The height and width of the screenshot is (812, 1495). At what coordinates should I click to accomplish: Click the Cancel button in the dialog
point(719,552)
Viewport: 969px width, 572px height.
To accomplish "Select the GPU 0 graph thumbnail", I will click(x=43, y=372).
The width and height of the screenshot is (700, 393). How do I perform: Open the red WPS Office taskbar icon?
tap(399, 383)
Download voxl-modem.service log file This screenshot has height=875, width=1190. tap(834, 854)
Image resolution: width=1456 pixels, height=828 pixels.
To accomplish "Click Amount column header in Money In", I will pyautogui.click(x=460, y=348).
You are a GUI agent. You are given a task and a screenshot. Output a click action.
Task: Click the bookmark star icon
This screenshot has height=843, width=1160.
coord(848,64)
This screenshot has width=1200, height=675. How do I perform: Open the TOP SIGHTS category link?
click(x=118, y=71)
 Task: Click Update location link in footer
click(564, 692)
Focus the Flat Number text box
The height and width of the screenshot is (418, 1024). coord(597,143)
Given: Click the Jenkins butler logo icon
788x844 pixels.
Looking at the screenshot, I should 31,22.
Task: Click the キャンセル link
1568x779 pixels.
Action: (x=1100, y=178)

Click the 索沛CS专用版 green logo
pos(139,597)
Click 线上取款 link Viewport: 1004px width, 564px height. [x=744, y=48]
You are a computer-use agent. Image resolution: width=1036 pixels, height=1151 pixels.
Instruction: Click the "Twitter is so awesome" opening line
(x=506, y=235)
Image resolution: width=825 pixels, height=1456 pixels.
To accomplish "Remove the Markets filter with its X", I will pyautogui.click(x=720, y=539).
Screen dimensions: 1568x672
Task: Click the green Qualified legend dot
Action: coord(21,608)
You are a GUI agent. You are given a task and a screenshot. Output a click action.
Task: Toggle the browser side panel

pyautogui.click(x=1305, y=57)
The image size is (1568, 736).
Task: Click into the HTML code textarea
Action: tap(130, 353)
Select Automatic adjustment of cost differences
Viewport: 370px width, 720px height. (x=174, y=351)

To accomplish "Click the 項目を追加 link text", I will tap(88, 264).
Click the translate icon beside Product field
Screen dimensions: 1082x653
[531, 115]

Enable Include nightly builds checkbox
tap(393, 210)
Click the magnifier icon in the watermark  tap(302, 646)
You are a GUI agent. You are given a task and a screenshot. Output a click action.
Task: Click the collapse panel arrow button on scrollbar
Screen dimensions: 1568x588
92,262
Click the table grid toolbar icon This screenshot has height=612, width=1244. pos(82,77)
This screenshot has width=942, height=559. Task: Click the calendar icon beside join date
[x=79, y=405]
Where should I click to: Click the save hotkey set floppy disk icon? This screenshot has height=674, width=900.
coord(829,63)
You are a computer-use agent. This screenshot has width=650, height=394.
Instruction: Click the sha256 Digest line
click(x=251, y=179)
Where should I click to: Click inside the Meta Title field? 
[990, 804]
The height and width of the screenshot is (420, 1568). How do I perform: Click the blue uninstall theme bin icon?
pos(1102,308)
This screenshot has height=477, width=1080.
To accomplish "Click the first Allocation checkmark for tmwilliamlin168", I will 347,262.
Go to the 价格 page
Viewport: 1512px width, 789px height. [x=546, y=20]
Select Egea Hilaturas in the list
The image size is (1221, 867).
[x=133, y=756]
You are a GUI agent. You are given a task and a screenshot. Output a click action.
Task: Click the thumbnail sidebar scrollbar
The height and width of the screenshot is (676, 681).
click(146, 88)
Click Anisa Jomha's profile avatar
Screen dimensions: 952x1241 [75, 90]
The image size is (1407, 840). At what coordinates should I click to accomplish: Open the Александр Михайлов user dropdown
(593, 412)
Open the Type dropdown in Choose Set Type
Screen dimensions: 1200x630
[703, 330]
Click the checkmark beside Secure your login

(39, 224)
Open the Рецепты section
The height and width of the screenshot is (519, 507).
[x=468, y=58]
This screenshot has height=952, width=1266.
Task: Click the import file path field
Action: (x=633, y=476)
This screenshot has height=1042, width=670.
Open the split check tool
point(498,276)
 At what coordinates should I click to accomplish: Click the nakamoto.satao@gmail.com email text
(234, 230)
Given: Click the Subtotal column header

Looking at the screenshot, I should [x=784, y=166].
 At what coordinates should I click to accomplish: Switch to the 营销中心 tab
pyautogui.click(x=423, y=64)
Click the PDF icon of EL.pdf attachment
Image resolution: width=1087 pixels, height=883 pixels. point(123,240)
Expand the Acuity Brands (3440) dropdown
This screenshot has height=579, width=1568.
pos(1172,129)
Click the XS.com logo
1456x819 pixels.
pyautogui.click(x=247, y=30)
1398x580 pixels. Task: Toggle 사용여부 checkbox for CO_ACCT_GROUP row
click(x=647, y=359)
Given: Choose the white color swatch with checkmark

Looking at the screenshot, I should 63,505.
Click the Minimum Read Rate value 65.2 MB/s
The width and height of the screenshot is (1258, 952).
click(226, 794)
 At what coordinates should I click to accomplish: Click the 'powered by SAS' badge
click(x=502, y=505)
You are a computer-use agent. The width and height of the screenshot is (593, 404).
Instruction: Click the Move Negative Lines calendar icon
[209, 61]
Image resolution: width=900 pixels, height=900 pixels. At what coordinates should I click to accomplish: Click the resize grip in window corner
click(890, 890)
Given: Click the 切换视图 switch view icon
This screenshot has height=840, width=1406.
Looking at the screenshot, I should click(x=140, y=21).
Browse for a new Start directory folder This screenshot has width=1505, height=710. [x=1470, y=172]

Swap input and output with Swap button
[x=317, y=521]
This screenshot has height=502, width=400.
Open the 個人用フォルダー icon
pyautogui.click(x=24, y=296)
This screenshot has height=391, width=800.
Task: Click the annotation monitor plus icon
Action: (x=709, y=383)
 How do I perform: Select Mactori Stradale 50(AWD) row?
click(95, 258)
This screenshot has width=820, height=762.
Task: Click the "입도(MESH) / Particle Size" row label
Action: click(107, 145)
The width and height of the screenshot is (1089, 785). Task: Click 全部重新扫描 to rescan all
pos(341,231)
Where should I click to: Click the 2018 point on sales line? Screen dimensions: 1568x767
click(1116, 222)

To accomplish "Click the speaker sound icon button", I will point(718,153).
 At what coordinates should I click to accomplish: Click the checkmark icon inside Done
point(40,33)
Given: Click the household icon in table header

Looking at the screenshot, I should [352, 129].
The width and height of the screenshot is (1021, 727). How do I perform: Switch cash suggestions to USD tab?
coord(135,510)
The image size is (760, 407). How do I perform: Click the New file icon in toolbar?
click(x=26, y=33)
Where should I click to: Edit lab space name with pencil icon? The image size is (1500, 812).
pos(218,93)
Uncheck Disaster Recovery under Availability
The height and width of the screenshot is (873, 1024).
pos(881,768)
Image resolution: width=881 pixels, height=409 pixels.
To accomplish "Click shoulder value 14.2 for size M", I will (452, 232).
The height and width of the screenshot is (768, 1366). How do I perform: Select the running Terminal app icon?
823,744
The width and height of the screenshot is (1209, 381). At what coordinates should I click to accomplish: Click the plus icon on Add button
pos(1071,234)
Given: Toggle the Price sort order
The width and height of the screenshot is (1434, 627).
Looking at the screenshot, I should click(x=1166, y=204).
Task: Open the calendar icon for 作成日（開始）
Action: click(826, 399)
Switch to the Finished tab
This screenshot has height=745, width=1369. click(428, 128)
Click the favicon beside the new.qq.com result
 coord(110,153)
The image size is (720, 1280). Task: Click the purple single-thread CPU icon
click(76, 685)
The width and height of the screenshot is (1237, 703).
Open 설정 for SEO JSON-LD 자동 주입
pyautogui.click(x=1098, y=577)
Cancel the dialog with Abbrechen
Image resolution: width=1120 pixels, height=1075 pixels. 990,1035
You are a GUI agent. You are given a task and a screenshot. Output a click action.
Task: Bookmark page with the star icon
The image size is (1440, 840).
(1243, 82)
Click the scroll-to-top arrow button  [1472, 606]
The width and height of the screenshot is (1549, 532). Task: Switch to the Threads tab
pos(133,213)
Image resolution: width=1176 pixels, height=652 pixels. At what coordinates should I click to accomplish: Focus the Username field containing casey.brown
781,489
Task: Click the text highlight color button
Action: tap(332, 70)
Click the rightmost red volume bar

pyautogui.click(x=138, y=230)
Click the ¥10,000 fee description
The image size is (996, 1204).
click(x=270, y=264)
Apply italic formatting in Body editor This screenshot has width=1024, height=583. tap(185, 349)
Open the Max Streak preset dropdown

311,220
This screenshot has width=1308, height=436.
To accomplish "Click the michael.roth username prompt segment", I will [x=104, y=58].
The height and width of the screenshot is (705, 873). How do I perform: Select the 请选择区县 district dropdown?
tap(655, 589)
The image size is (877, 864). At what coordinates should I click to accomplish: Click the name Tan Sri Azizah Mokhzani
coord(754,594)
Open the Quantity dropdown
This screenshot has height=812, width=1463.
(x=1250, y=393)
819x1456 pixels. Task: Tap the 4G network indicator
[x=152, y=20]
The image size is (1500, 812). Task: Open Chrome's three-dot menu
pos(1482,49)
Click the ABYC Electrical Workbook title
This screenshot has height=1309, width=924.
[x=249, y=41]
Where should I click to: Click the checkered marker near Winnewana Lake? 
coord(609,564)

# Task description
Reproduce verbatim the entries above, starting at the line that contains "The height and width of the screenshot is (768, 1366)." and ending at the line that contains "pos(1071,234)", with both of those lines included.

# The response
The height and width of the screenshot is (768, 1366). How do I perform: Select the running Terminal app icon?
823,744
The width and height of the screenshot is (1209, 381). At what coordinates should I click to accomplish: Click the plus icon on Add button
pos(1071,234)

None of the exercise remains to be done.